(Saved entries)
>>
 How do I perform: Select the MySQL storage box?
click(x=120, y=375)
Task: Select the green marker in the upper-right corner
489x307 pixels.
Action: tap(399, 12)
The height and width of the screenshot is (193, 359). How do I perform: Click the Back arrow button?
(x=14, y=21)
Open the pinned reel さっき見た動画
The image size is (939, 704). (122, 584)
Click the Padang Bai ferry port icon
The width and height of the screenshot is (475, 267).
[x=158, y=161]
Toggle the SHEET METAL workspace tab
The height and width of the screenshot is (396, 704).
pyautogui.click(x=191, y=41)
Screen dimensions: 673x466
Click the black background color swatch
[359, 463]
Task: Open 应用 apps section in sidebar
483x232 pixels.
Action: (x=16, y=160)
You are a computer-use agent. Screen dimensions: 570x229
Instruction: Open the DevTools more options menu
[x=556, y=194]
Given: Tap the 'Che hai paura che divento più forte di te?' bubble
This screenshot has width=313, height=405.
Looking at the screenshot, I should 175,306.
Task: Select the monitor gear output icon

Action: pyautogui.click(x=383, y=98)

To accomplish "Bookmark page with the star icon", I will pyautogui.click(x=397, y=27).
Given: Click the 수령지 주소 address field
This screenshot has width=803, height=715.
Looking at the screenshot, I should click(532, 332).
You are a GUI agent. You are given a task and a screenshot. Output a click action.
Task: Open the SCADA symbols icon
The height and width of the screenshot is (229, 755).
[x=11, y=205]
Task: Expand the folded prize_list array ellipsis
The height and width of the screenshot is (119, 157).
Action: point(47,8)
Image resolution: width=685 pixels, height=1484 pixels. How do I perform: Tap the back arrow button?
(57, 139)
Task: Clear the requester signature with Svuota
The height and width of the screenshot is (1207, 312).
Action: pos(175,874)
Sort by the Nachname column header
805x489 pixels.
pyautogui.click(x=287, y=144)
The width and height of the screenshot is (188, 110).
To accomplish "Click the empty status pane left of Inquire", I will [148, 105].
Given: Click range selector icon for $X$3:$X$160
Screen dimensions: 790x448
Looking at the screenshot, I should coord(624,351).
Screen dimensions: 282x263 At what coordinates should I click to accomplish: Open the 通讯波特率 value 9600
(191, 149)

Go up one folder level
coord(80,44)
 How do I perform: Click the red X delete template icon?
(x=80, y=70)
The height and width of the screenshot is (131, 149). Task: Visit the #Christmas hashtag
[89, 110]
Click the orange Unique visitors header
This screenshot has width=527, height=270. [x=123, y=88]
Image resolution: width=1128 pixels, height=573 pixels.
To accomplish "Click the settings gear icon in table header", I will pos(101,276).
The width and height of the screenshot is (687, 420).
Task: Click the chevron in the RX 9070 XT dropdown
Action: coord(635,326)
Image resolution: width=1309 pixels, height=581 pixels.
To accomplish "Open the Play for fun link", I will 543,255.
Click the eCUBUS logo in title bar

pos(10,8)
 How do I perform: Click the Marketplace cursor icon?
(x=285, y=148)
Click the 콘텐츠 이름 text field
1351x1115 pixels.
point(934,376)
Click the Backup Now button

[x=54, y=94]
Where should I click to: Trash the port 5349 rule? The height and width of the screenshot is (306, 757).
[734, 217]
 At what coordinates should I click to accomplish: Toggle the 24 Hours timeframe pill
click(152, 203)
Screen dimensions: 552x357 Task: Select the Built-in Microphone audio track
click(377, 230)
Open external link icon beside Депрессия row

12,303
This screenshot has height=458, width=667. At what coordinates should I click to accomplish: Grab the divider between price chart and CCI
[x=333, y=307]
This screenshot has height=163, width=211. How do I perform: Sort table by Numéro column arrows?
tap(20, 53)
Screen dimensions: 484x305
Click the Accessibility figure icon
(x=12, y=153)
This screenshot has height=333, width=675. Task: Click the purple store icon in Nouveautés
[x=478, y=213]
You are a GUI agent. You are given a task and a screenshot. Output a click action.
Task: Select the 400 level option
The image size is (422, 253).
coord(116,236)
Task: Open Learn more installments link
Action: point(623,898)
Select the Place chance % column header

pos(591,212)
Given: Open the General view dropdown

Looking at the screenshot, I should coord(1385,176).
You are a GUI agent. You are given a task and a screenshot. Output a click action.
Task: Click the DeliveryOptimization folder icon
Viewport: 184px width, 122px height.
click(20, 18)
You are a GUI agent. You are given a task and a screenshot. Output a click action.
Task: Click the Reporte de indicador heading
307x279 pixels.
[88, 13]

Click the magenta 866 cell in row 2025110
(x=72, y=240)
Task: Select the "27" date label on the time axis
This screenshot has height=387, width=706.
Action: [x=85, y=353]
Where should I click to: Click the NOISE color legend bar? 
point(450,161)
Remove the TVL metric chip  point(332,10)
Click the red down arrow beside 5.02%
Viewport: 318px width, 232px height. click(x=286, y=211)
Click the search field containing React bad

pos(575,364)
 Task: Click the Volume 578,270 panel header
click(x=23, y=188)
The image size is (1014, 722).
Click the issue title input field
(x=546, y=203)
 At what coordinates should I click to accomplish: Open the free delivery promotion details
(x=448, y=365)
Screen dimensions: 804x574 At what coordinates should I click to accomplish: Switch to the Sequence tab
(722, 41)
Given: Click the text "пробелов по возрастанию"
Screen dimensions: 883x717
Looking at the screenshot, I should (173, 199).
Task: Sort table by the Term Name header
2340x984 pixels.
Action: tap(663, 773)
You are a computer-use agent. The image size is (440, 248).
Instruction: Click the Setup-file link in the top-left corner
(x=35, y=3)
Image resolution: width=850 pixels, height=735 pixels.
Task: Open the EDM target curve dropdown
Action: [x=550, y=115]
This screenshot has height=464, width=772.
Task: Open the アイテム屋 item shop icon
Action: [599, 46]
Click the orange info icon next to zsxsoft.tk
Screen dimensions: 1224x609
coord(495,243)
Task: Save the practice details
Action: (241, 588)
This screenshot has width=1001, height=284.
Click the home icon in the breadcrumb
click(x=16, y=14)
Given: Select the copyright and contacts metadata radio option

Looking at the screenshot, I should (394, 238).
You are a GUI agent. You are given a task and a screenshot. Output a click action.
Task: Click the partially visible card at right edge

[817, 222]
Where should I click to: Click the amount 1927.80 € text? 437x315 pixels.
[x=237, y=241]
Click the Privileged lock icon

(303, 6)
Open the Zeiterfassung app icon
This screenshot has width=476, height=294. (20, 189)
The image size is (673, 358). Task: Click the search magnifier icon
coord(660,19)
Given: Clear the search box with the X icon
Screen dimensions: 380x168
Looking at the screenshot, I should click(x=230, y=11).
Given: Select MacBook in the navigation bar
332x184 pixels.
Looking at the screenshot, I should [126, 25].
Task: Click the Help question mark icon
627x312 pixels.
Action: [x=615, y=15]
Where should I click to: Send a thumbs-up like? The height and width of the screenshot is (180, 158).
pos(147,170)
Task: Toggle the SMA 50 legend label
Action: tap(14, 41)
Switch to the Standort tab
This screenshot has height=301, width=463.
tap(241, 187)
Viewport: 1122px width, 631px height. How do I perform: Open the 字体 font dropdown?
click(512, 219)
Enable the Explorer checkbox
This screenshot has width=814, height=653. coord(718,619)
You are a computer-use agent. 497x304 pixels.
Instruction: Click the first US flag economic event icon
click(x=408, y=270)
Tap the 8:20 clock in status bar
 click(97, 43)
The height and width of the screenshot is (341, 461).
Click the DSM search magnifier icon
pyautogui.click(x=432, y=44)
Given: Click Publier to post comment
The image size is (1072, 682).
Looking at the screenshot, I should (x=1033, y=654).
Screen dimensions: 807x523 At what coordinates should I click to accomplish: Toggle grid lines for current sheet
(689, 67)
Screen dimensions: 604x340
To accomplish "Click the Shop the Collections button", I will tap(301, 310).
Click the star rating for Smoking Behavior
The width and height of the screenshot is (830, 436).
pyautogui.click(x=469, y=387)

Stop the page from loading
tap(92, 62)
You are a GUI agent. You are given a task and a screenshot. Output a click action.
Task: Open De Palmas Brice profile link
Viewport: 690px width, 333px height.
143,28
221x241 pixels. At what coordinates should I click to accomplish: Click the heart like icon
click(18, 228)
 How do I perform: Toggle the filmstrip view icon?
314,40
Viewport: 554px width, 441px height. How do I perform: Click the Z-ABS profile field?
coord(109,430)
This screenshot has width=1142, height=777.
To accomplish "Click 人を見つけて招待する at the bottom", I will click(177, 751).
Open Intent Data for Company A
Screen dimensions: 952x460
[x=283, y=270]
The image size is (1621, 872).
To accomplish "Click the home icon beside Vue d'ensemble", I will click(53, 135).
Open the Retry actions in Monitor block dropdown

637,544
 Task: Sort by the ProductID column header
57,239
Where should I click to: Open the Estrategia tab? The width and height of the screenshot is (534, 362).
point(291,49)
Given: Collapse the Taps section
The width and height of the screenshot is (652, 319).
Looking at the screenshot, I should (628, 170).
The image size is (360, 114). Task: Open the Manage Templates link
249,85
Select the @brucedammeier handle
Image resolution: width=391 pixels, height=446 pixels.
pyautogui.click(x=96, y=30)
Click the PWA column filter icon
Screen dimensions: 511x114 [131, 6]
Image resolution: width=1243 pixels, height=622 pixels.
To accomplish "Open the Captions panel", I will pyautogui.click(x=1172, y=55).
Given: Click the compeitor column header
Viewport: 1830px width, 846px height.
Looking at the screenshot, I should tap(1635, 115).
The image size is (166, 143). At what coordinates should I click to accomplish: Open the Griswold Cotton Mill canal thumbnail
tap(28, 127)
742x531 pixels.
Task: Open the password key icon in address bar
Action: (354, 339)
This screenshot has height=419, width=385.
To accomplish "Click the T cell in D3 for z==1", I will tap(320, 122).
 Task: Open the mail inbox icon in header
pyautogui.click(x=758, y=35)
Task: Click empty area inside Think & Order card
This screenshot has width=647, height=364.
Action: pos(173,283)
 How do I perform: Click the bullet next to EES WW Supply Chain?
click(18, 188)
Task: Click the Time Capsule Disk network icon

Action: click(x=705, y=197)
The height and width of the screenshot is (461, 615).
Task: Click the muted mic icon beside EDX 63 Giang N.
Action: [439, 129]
<<
Look above for the line holding "This screenshot has width=313, height=405.". Print it and every line after it, exactly, through the line holding "Image resolution: width=1309".

This screenshot has width=313, height=405.
Looking at the screenshot, I should 175,306.
Task: Select the monitor gear output icon

Action: pyautogui.click(x=383, y=98)

To accomplish "Bookmark page with the star icon", I will pyautogui.click(x=397, y=27).
Given: Click the 수령지 주소 address field
This screenshot has width=803, height=715.
Looking at the screenshot, I should click(532, 332).
You are a GUI agent. You are given a task and a screenshot. Output a click action.
Task: Open the SCADA symbols icon
The height and width of the screenshot is (229, 755).
[x=11, y=205]
Task: Expand the folded prize_list array ellipsis
The height and width of the screenshot is (119, 157).
Action: point(47,8)
Image resolution: width=685 pixels, height=1484 pixels. How do I perform: Tap the back arrow button?
(57, 139)
Task: Clear the requester signature with Svuota
The height and width of the screenshot is (1207, 312).
Action: pos(175,874)
Sort by the Nachname column header
805x489 pixels.
pyautogui.click(x=287, y=144)
The width and height of the screenshot is (188, 110).
To accomplish "Click the empty status pane left of Inquire", I will [148, 105].
Given: Click range selector icon for $X$3:$X$160
Screen dimensions: 790x448
Looking at the screenshot, I should coord(624,351).
Screen dimensions: 282x263 At what coordinates should I click to accomplish: Open the 通讯波特率 value 9600
(191, 149)

Go up one folder level
coord(80,44)
 How do I perform: Click the red X delete template icon?
(x=80, y=70)
The height and width of the screenshot is (131, 149). Task: Visit the #Christmas hashtag
[89, 110]
Click the orange Unique visitors header
This screenshot has width=527, height=270. [x=123, y=88]
Image resolution: width=1128 pixels, height=573 pixels.
To accomplish "Click the settings gear icon in table header", I will pos(101,276).
The width and height of the screenshot is (687, 420).
Task: Click the chevron in the RX 9070 XT dropdown
Action: coord(635,326)
Image resolution: width=1309 pixels, height=581 pixels.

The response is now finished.